MOSCOW - Russian stocks plunged and Kuwait suspended trading as a slump in oil to below $55 a barrel roiled emerging markets and raised concern that Moscow will be forced to devalue ruble.
Russia's Micex Index fell as much as 17 percent and was 8.6 percent lower at 1:09 p.m. yesterday in Moscow after it reopened following a 30-minute trading suspension. A court in Kuwait ordered a shutdown as traders lobbied for support after a sixth day of declines. The MSCI Emerging Markets Index slid 2.9 percent to 518.22, adding to an 8.5 percent drop since Nov. 11.
"Alarm bells are ringing," said Tom Fallon, head of emerging-market research at La Francaise des Placements in Paris. "Weaker oil raises a number of issues for deterioration in terms of trade and budget assumptions which are now being seriously called into question."
The ruble has plunged 21 percent against the dollar in the past four months, even as the central bank sold 16 percent of its currency reserves in an attempt to arrest declines. Reserves dropped $9.2 billion last week to the lowest this year at $475.4 billion.
The ruble was 0.1 percent lower against the dollar at 27.5968 yesterday.

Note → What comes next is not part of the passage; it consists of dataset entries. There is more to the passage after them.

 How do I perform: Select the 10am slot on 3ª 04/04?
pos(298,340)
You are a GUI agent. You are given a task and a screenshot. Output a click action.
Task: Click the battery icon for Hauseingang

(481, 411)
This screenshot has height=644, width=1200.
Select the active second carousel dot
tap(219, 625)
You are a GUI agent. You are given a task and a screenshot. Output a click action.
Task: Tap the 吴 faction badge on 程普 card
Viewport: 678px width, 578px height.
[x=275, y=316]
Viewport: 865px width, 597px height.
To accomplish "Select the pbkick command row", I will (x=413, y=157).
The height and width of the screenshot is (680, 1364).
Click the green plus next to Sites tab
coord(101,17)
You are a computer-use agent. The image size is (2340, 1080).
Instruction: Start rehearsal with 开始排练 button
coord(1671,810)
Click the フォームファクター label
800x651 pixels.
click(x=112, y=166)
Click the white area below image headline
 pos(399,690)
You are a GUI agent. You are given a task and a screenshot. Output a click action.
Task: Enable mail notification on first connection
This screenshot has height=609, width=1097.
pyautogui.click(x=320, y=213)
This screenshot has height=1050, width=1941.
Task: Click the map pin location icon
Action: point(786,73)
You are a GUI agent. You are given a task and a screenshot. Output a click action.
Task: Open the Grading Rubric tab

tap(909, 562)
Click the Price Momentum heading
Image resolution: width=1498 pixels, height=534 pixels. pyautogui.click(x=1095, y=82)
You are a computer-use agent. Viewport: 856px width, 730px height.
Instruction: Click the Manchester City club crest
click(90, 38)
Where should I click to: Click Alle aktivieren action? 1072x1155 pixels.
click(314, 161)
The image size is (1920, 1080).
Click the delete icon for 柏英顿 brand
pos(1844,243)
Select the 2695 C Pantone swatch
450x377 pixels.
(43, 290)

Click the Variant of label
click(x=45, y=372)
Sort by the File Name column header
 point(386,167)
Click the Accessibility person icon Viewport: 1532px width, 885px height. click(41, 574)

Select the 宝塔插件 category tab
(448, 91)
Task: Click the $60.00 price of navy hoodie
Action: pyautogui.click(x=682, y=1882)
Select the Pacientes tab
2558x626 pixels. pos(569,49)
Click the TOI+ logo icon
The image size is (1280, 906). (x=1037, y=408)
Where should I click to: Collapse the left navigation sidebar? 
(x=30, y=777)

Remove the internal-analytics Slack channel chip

The ruble will probably fall to 30 per dollar by the end of 2008, said Yurgens, who heads Moscow's Institute of Contemporary Development.
"Depreciating is almost inevitable," he said in a Bloomberg Television interview. "They will be depreciating the ruble."
The cost of contracts protecting against a Russian government default jumped to the highest in two weeks at 8.19 percent of the amount insured, up from 7.59 percent Wednesday, according to credit-default swap prices from CMA Datavision. Credit-default swaps, contracts conceived to protect bondholders against default, pay the buyer face value in exchange for the underlying securities or the cash equivalent should a company fail to adhere to its debt agreements.